**What this task involves**
Change every "particular" to "specific" in the listing from the line with "The image size is (966, 1190)." up to and including the line with "coordinates (102, 260).", leaving everything else unchanged, and give back only those lines.
═══ Material for this exercise
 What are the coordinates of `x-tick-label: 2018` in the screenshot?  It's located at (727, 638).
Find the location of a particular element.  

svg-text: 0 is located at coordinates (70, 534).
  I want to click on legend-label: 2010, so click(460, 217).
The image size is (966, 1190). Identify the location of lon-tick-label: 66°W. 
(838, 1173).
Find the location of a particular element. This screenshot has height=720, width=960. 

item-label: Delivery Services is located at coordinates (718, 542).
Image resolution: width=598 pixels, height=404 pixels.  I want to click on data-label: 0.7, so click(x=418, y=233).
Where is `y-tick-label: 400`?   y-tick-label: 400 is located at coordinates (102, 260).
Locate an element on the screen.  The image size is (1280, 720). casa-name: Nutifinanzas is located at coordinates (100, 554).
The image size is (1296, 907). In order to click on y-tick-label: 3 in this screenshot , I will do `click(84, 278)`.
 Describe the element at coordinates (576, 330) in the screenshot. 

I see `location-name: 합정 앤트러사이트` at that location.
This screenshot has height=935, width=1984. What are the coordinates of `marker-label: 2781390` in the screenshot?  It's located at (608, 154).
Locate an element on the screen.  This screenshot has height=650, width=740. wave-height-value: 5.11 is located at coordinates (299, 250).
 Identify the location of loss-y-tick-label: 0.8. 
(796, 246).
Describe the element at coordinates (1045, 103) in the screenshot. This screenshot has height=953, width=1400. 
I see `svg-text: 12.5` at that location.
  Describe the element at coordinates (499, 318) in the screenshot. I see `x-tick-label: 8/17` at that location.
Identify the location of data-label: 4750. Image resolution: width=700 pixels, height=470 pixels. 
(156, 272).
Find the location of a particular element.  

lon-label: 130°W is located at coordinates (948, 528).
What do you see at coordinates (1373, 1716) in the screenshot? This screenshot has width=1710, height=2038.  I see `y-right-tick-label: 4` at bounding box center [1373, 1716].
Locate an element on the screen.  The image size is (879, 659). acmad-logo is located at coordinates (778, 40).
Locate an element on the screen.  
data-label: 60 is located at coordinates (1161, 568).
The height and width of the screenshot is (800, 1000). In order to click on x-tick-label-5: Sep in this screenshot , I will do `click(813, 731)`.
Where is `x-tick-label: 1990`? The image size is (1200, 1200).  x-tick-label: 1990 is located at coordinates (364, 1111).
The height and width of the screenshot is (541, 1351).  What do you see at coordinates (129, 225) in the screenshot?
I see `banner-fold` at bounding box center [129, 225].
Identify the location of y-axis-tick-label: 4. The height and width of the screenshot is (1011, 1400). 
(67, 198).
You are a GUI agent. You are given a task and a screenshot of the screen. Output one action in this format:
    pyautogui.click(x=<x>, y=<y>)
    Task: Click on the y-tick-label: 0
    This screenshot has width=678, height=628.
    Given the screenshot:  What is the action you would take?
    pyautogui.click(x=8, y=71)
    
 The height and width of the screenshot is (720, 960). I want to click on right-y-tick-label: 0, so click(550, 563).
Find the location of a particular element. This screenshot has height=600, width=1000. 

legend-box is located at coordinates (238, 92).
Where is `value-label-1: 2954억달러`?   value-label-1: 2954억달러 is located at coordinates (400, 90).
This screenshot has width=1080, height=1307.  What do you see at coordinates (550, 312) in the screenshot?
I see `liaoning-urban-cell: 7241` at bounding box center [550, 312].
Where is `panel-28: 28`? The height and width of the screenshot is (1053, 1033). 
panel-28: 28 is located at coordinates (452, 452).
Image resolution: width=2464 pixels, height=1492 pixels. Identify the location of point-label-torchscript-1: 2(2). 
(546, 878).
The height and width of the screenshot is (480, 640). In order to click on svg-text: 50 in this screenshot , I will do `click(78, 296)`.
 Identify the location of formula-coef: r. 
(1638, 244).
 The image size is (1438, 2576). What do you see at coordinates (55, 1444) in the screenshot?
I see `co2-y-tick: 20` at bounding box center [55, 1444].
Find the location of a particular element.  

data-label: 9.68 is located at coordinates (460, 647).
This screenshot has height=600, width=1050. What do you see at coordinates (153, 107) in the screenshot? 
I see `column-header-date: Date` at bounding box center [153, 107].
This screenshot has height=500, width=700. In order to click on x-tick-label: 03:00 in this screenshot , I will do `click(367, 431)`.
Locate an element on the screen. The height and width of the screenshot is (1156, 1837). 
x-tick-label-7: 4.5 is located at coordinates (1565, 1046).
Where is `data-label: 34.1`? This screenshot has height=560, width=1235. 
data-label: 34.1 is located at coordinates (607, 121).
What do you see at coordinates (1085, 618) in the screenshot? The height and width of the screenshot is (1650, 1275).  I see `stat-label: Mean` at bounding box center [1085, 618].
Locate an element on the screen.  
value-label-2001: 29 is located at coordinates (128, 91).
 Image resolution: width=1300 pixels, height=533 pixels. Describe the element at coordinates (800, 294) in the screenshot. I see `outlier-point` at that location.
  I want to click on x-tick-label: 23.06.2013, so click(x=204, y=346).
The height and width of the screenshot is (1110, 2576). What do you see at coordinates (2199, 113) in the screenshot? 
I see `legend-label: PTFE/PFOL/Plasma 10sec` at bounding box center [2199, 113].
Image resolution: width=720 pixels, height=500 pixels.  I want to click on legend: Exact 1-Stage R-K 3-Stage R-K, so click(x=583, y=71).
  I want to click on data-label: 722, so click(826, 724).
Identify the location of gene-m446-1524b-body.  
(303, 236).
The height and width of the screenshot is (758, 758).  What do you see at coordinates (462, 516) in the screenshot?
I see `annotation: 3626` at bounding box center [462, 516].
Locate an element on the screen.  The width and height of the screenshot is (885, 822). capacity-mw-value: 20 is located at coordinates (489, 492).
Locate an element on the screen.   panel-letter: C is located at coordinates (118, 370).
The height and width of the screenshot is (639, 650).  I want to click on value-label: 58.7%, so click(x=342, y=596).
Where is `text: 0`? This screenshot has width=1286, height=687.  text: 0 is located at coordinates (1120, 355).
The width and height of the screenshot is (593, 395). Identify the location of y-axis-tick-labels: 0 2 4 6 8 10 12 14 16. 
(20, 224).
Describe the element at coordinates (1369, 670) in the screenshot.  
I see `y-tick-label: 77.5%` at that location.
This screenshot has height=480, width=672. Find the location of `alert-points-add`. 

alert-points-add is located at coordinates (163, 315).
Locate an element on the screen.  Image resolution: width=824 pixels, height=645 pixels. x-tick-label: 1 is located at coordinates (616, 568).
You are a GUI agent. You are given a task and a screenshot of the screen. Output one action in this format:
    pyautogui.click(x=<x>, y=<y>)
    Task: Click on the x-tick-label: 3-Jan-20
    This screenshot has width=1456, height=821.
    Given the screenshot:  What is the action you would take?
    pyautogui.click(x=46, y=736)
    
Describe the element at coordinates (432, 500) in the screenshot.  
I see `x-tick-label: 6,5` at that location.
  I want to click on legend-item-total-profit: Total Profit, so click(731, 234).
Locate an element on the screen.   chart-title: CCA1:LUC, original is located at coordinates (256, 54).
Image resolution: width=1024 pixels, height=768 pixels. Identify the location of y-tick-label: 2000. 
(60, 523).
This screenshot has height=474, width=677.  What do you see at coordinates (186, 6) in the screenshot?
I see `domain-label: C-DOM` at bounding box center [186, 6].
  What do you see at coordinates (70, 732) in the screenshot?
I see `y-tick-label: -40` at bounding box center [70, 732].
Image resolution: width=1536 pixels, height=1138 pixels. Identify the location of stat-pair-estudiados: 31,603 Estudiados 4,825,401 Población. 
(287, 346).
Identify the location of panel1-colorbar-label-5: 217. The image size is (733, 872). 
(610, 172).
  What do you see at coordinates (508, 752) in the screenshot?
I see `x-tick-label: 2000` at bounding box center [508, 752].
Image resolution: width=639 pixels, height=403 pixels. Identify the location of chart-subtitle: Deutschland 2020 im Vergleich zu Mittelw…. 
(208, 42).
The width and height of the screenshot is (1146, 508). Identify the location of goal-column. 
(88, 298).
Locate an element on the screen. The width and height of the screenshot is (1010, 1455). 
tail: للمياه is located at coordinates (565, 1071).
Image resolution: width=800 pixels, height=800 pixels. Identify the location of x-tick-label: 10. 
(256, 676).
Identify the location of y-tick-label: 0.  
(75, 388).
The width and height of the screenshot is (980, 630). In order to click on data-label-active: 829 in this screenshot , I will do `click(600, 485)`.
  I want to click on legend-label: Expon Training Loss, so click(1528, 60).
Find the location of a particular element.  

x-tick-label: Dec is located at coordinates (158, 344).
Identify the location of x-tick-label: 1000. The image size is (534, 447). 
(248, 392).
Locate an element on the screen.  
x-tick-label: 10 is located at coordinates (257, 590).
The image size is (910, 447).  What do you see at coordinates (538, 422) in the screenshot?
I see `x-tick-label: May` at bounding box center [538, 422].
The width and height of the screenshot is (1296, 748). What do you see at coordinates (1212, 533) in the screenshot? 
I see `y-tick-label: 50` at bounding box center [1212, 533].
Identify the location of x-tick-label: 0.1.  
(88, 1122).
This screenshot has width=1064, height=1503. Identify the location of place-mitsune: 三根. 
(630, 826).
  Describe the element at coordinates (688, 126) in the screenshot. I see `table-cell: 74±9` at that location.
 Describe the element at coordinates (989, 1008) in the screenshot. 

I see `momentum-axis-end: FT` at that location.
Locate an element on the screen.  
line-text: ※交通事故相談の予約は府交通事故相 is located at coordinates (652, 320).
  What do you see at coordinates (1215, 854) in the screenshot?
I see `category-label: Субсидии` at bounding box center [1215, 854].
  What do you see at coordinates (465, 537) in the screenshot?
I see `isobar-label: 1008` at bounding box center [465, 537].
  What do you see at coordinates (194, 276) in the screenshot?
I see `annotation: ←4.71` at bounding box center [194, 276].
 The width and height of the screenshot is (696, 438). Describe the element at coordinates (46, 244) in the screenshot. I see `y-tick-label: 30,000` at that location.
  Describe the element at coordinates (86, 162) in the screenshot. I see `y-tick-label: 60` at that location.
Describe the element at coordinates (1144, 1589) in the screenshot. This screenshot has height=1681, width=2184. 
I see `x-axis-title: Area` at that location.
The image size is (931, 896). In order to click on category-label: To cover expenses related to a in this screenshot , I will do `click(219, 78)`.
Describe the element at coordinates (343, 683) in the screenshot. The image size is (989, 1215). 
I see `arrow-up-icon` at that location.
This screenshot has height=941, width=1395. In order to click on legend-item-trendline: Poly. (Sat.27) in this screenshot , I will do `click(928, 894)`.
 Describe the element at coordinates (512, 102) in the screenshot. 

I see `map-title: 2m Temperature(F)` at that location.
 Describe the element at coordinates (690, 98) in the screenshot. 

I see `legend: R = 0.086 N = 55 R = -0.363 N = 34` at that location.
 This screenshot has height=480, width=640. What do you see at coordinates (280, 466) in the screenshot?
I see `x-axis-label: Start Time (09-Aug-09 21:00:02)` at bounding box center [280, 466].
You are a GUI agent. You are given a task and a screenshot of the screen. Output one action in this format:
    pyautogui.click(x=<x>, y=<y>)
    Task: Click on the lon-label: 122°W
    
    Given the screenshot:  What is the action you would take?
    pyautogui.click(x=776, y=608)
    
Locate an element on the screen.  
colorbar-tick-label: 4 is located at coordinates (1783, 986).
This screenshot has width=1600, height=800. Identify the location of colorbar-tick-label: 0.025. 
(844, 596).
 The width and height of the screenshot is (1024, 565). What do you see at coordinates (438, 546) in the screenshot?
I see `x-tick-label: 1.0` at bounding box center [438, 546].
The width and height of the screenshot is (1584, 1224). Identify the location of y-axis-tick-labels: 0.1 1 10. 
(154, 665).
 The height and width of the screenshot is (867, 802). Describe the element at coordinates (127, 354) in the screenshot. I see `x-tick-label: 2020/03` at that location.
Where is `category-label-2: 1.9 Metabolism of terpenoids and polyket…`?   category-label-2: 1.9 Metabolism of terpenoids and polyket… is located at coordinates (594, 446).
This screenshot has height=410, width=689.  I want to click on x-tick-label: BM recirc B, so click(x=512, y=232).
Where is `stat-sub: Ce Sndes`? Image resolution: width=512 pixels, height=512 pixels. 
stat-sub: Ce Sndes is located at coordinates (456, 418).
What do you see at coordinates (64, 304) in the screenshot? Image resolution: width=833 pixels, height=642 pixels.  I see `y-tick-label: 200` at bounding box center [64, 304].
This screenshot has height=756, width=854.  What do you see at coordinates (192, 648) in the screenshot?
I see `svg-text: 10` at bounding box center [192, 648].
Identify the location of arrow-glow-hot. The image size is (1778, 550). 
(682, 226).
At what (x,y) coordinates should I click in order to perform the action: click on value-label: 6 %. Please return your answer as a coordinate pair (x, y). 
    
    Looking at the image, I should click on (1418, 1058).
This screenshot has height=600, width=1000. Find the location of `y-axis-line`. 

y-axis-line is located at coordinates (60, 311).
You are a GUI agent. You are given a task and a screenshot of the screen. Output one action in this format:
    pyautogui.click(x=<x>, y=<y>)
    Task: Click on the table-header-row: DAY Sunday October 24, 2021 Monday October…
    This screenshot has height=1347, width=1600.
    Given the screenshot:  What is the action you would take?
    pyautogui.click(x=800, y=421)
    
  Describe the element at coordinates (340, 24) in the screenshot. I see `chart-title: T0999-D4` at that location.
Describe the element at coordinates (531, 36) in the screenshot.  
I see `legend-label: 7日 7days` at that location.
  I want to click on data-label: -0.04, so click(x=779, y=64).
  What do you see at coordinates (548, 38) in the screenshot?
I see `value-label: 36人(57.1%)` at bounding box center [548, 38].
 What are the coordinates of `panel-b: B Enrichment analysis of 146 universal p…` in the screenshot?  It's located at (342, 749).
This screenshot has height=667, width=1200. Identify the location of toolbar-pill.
══════
**Answer box**
The image size is (966, 1190). Identify the location of lon-tick-label: 66°W. 
(838, 1173).
Find the location of a specific element. This screenshot has height=720, width=960. 

item-label: Delivery Services is located at coordinates (718, 542).
Image resolution: width=598 pixels, height=404 pixels.  I want to click on data-label: 0.7, so click(x=418, y=233).
Where is `y-tick-label: 400`?   y-tick-label: 400 is located at coordinates (102, 260).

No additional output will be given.